Question

If $$ xy=200 $$ and $$ HCF\left ( { x,y } \right )=5 $$ then find the $$ LCM\left ( { x,y } \right ) $$

Answer

**step1** Understanding the problem

The problem provides two pieces of information about two numbers, x and y. First, it tells us that the product of these two numbers, x and y, is 200. Second, it states that the Highest Common Factor (HCF), also known as the Greatest Common Divisor (GCD), of x and y is 5. Our goal is to determine the Least Common Multiple (LCM) of these same two numbers, x and y.

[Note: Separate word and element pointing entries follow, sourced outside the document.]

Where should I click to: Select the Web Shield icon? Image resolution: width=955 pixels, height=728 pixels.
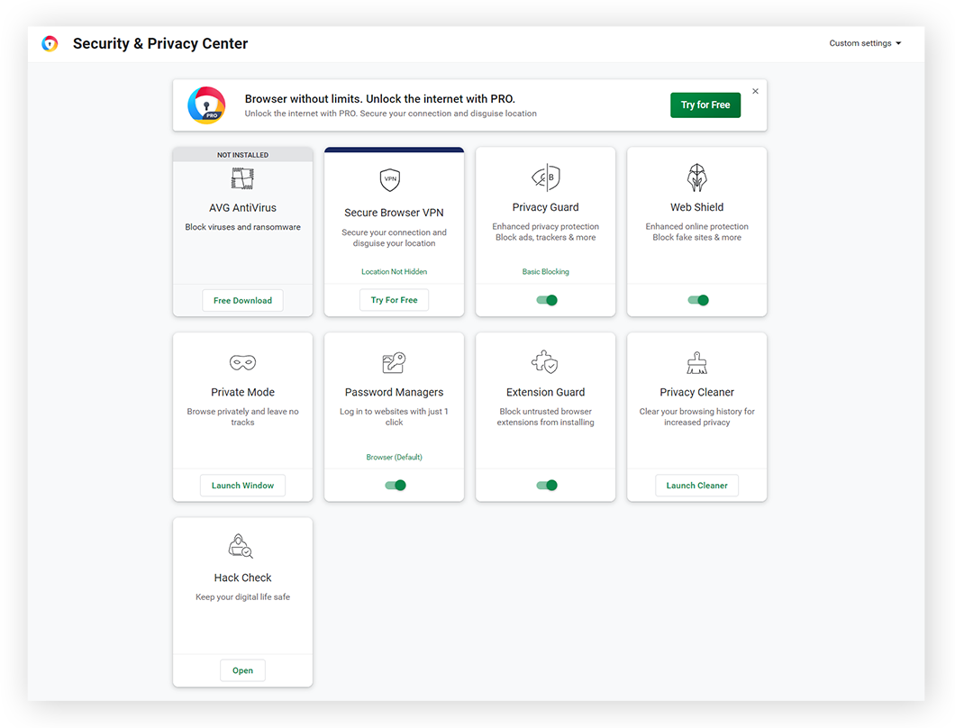point(696,177)
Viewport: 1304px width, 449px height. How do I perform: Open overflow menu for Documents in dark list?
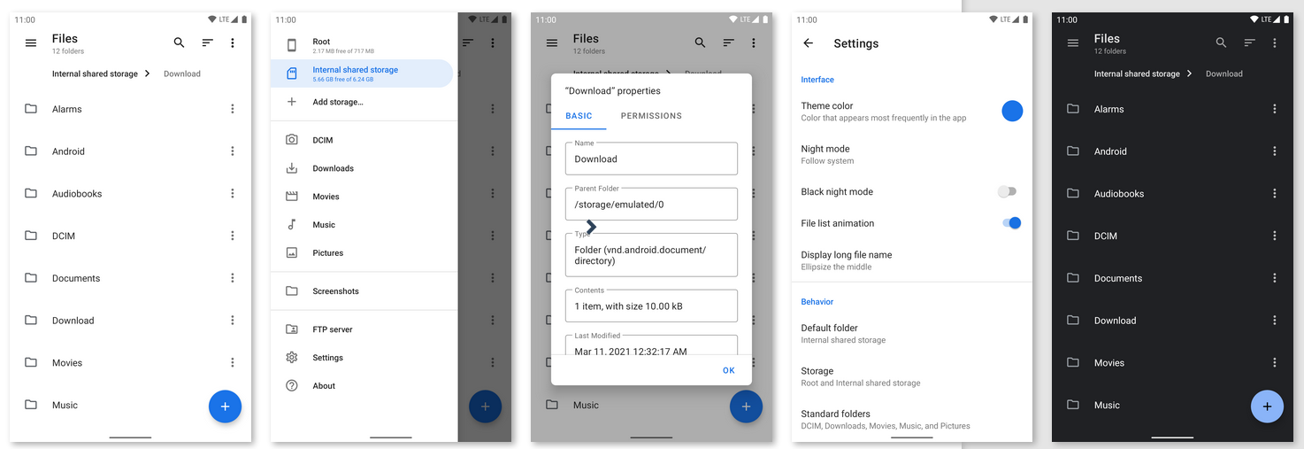[x=1275, y=278]
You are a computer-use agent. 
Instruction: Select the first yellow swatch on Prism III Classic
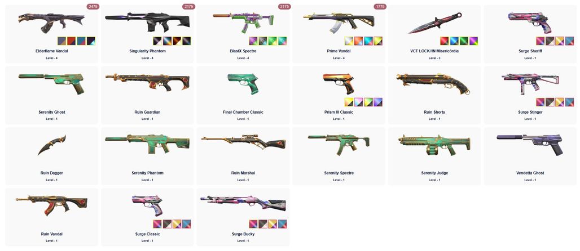[x=349, y=102]
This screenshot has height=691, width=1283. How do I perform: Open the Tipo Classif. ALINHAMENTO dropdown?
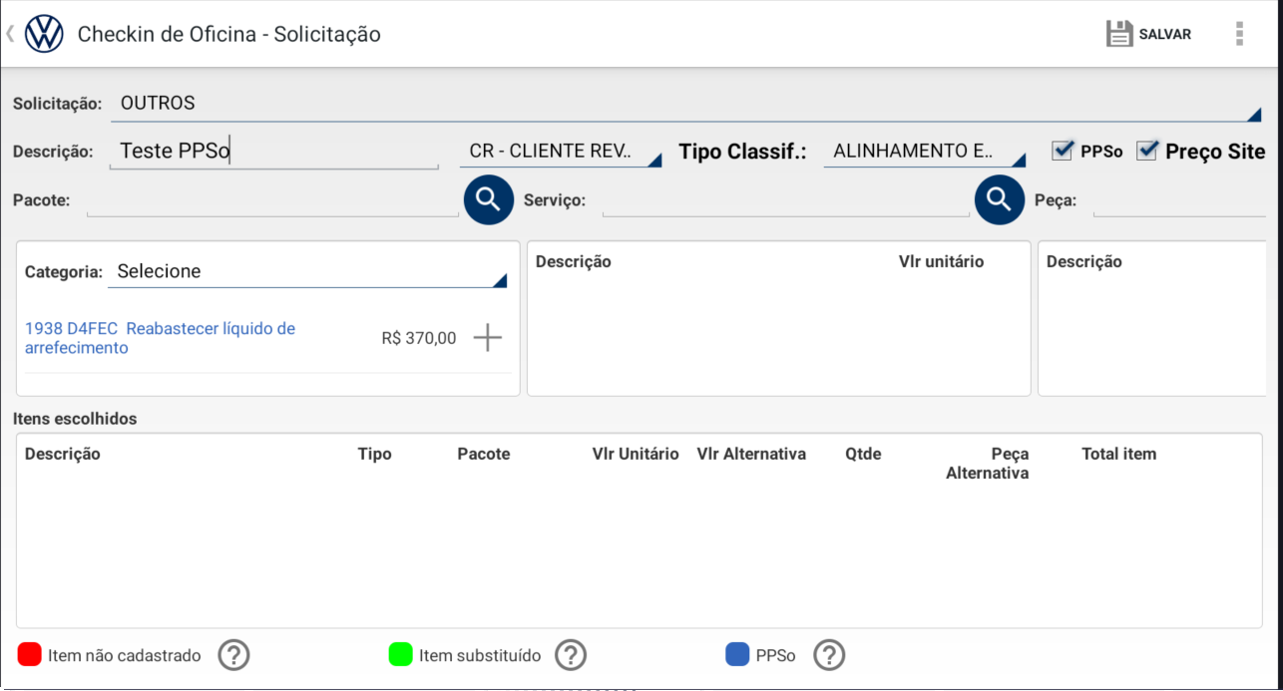(924, 152)
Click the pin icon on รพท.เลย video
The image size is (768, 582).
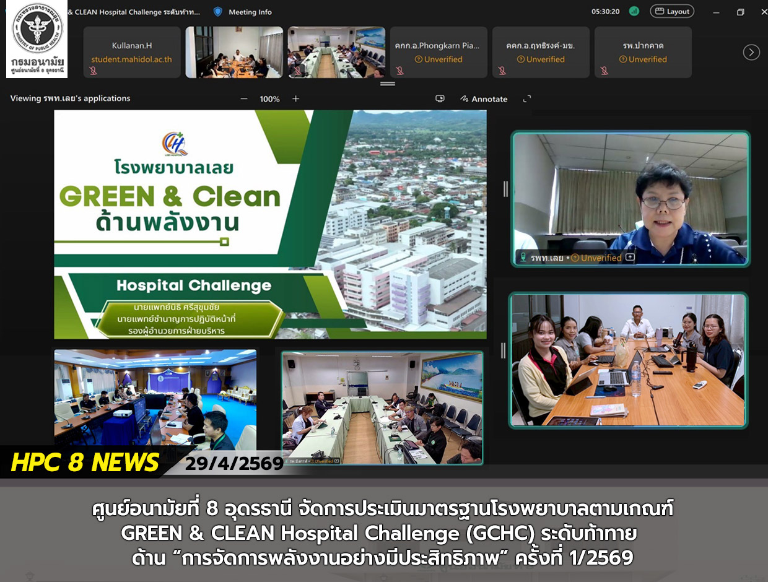click(630, 258)
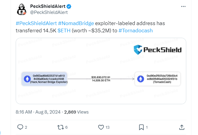Open the PeckShieldAlert profile avatar
The width and height of the screenshot is (198, 135).
point(21,9)
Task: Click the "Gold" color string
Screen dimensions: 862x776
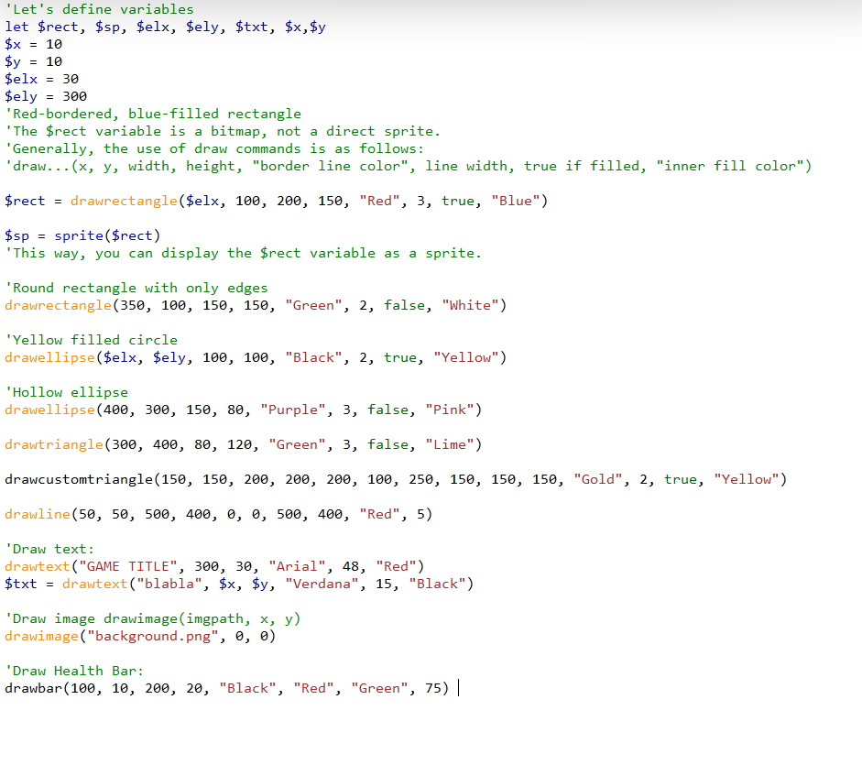Action: click(x=598, y=479)
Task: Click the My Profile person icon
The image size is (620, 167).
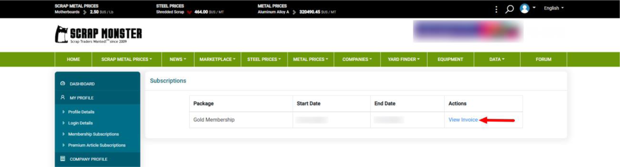Action: [x=63, y=97]
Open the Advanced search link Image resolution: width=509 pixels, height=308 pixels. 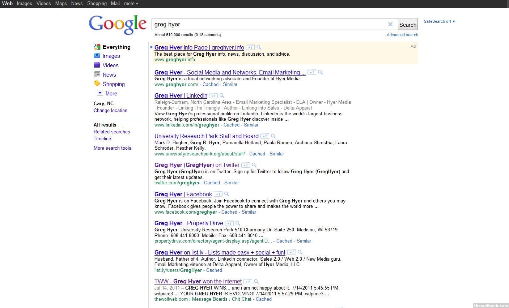(x=402, y=35)
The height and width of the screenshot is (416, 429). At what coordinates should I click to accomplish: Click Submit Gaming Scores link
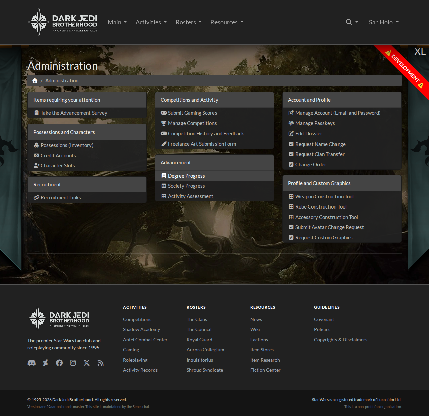click(192, 113)
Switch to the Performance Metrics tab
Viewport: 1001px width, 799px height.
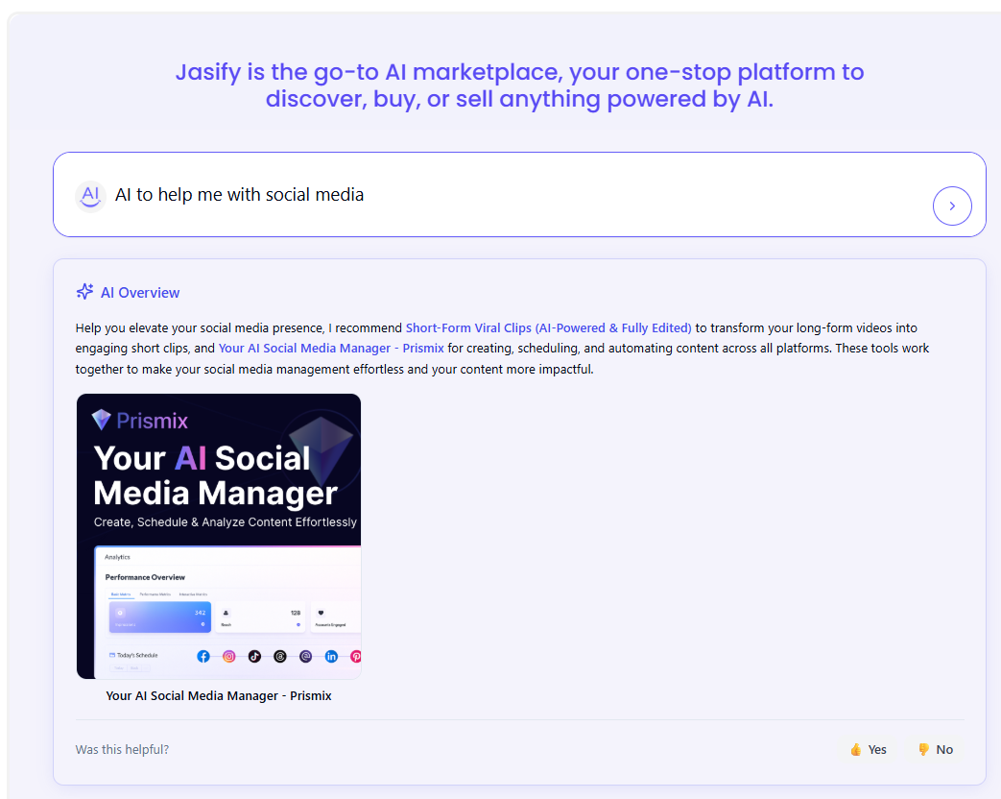coord(155,594)
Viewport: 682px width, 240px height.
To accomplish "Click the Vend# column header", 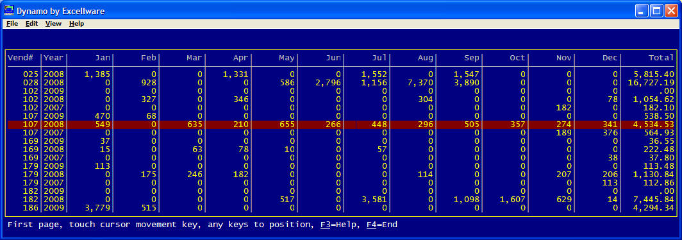I will (21, 58).
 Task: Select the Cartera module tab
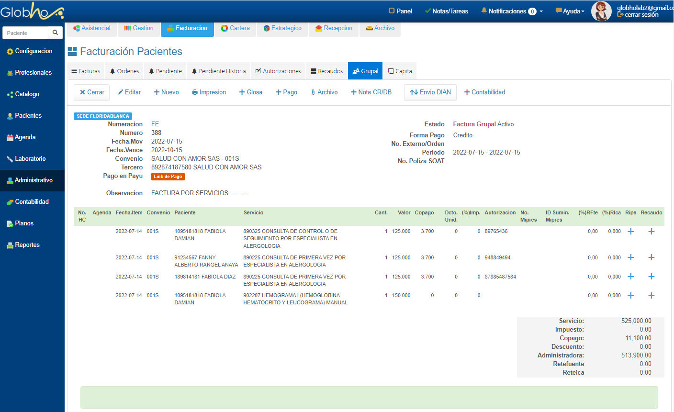click(x=235, y=28)
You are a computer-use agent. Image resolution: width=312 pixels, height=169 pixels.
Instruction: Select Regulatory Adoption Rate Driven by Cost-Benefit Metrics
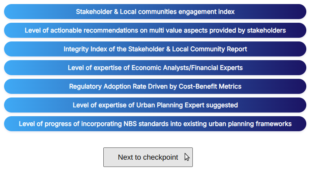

**step2** Recalling the fundamental relationship

A fundamental property in number theory relates the product of two numbers to their HCF and LCM. This property states that the product of any two numbers is always equal to the product of their HCF and their LCM. In mathematical terms, for any two numbers, say 'a' and 'b':
$$ a \times b = HCF(a, b) \times LCM(a, b) $$

**step3** Applying the relationship with given values

We can substitute the given information into the relationship identified in Step 2.
We are given that the product of x and y is 200, so $$ x \times y = 200 $$.
We are also given that the HCF of x and y is 5, so $$ HCF(x, y) = 5 $$.
Let's denote the unknown LCM of x and y as LCM.
Using the relationship, we have:
$$ 200 = 5 \times \text{LCM} $$

**step4** Calculating the LCM

To find the value of the LCM, we need to solve the equation from Step 3. We can do this by dividing the product of the numbers by their HCF:
$$ \text{LCM} = 200 \div 5 $$
To perform the division:
We can consider 200 as 20 groups of ten.
$$ 200 \div 5 = (20 \times 10) \div 5 $$
First, divide 20 by 5:
$$ 20 \div 5 = 4 $$
Now, multiply this result by 10:
$$ 4 \times 10 = 40 $$
Therefore, the Least Common Multiple (LCM) of x and y is 40.